▶ TASK OBJECTIVE:
Retrieve each line that contains the word "will" from the entries below.

▶ DATA FOR REVIEW:
- - -

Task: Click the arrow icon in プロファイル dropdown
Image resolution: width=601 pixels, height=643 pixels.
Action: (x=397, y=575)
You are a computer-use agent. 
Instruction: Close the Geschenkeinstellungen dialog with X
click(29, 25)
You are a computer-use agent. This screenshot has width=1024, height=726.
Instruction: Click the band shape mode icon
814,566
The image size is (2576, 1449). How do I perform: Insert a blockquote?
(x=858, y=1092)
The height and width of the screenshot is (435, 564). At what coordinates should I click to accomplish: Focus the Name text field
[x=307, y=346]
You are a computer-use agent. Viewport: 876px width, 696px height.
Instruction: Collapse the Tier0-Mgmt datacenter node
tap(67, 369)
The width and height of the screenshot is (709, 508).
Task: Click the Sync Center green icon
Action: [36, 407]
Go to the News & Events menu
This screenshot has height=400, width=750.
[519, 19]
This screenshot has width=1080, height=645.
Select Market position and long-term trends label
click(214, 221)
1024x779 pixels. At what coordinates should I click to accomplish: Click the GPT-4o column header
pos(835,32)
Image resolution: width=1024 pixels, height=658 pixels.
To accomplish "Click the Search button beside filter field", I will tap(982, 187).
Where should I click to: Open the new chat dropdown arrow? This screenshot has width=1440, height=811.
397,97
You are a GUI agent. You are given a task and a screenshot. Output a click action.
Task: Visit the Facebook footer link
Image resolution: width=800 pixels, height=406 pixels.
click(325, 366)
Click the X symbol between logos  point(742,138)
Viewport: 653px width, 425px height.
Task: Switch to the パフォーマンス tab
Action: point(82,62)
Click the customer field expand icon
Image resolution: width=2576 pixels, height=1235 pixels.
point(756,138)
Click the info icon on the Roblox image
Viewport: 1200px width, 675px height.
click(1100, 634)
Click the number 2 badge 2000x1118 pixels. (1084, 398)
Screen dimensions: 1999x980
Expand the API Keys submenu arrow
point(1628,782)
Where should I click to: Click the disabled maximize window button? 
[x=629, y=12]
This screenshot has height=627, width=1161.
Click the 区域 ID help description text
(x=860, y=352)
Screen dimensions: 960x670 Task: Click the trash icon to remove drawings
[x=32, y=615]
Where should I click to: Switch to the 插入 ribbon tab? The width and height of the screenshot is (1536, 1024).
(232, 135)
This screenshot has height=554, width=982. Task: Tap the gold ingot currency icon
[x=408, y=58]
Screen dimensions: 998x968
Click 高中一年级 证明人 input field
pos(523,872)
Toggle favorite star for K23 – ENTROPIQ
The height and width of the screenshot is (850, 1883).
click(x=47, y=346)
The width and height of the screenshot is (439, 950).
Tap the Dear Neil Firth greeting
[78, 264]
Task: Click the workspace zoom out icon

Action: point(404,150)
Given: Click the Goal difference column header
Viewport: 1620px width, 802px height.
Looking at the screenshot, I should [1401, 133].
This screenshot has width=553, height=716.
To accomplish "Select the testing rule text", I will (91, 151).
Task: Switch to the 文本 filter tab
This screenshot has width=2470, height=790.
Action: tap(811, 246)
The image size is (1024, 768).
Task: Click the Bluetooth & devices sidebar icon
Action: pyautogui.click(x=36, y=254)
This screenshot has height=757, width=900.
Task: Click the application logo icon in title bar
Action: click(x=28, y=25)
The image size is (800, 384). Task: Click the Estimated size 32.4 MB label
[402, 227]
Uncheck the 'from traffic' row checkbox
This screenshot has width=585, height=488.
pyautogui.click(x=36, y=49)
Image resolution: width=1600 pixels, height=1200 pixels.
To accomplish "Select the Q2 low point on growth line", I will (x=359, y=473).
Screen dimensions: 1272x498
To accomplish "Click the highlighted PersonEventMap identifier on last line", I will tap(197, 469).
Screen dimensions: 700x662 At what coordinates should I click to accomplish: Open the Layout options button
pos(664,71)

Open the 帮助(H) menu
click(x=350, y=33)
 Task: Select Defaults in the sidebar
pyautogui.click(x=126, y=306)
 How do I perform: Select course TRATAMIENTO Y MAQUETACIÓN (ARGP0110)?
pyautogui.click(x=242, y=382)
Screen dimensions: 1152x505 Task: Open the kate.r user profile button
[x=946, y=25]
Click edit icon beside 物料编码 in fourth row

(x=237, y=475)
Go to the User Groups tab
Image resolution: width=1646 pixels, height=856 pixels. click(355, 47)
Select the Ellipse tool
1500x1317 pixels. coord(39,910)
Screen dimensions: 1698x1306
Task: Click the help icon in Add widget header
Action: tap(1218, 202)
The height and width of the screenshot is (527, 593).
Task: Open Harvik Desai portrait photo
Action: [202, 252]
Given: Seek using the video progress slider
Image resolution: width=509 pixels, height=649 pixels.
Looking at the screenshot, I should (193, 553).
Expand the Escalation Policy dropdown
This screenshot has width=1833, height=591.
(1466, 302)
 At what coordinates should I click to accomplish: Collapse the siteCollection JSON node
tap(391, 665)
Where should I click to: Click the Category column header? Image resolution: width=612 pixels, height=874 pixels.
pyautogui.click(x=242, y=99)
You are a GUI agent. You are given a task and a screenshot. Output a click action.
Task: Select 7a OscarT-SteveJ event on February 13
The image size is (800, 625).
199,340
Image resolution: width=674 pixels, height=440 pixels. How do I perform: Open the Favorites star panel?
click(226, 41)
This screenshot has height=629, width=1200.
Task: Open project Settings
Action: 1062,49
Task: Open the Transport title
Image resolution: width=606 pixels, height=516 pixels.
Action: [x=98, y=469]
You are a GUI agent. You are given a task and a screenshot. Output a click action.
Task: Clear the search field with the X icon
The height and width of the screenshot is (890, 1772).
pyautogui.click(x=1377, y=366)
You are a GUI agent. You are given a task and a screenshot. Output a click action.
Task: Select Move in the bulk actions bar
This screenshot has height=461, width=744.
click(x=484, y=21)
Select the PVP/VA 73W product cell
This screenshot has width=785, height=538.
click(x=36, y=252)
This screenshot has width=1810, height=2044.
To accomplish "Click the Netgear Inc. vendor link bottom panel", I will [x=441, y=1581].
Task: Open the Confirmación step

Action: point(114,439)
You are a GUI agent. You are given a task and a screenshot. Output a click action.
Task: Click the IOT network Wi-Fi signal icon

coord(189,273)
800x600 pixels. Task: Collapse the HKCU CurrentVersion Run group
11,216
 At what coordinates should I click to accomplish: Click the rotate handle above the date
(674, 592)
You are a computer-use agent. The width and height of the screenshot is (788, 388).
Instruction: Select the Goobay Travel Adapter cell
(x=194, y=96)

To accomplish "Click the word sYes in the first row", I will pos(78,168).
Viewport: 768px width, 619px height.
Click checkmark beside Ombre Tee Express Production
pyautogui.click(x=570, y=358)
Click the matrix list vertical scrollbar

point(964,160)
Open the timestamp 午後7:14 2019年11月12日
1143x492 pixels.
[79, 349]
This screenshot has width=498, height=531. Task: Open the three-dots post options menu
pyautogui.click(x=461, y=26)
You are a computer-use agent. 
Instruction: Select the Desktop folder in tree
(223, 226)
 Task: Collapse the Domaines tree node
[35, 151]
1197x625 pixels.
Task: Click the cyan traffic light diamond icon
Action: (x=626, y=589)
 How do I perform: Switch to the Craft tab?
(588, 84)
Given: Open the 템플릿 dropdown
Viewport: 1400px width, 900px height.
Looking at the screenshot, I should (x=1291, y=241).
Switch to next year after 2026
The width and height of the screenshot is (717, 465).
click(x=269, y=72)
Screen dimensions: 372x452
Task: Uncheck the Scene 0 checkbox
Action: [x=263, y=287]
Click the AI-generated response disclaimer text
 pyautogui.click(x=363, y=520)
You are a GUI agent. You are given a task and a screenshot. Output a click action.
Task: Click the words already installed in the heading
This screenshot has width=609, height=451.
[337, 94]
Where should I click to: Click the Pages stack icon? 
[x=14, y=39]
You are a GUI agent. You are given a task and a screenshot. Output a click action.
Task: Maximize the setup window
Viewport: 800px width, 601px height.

- - -

▶ ANSWER SECTION:
To accomplish "Click the Search button beside filter field", I will tap(982, 187).
To accomplish "Select the testing rule text", I will (91, 151).
To accomplish "Select the Q2 low point on growth line", I will (x=359, y=473).
To accomplish "Click the highlighted PersonEventMap identifier on last line", I will tap(197, 469).
To accomplish "Click the Netgear Inc. vendor link bottom panel", I will [x=441, y=1581].
To accomplish "Click the word sYes in the first row", I will pos(78,168).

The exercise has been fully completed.